Medical marijuana sales in Illinois topped more than $3.8 million in September, bringing the total of cannabis sales to $23.5 million since the program was launched in November last year, according to a report from the Associated Press.
Under the program, 11,100 patients are registered to buy medical cannabis in the state; 85 of which are teenagers and children. There are now 44 licensed dispensaries in the state.
As the program expands, other Illinois patients are seeking to gain access to medical cannabis in the state, and seven lawsuits have been filed to expand the list of qualifying conditions.

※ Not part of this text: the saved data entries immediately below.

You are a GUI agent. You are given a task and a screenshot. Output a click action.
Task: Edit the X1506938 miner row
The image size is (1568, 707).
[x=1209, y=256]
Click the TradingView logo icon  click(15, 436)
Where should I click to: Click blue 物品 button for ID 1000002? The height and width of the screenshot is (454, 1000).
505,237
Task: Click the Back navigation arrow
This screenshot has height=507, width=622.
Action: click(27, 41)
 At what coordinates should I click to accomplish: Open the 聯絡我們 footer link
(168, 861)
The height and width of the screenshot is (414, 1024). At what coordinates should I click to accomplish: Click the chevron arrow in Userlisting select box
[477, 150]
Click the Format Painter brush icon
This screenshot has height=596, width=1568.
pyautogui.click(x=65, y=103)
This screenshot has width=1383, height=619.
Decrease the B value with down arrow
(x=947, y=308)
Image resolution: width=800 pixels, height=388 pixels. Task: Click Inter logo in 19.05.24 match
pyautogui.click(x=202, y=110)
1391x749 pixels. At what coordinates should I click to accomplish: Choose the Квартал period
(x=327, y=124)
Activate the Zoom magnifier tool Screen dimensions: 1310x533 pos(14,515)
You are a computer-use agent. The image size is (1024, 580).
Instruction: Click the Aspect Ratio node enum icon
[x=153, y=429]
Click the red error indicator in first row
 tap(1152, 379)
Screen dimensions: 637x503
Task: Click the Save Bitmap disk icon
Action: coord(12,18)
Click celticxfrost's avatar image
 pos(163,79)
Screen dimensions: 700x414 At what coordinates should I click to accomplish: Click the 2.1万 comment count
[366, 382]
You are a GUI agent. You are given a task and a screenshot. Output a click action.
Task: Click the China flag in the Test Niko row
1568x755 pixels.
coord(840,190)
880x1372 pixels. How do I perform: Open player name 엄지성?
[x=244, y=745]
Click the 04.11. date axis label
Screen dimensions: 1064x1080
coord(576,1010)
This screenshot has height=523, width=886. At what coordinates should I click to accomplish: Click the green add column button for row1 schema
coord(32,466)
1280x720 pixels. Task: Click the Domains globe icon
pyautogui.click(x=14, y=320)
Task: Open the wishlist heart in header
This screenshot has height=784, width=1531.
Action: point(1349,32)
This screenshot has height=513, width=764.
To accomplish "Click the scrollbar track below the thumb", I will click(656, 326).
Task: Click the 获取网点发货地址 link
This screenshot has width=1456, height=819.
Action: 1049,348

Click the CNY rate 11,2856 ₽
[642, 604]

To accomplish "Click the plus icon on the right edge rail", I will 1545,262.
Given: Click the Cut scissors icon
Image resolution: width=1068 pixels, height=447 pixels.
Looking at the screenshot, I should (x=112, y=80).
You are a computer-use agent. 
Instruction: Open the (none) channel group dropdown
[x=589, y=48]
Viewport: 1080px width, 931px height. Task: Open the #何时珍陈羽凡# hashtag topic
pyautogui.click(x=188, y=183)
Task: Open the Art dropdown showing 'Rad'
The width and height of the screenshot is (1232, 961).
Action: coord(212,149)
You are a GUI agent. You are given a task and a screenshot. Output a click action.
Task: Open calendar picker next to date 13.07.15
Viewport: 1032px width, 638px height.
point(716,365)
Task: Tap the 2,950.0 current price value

In June, lawmakers chose to extend the pilot program until 2020 and added post-traumatic stress disorder and terminal illness to the qualifying conditions list. The following month, Cook County Circuit Court Judge Rita Novak ordered the Department of Public Health to reconsider adding migraines to the list after Health Director Nirav Shah overturned a vote by the Cannabis Advisory Board to add the condition. Last month, Novak’s colleague, Judge Neil Cohen, ordered Shah to allow post-operative pain as a qualifying condition.
In July, Republican Gov. Bruce Rauner signed legislation to decriminalize possession of small amounts of cannabis. According to the Chicago Tribune report, the law also expunges records for some marijuana-related offenses twice a year.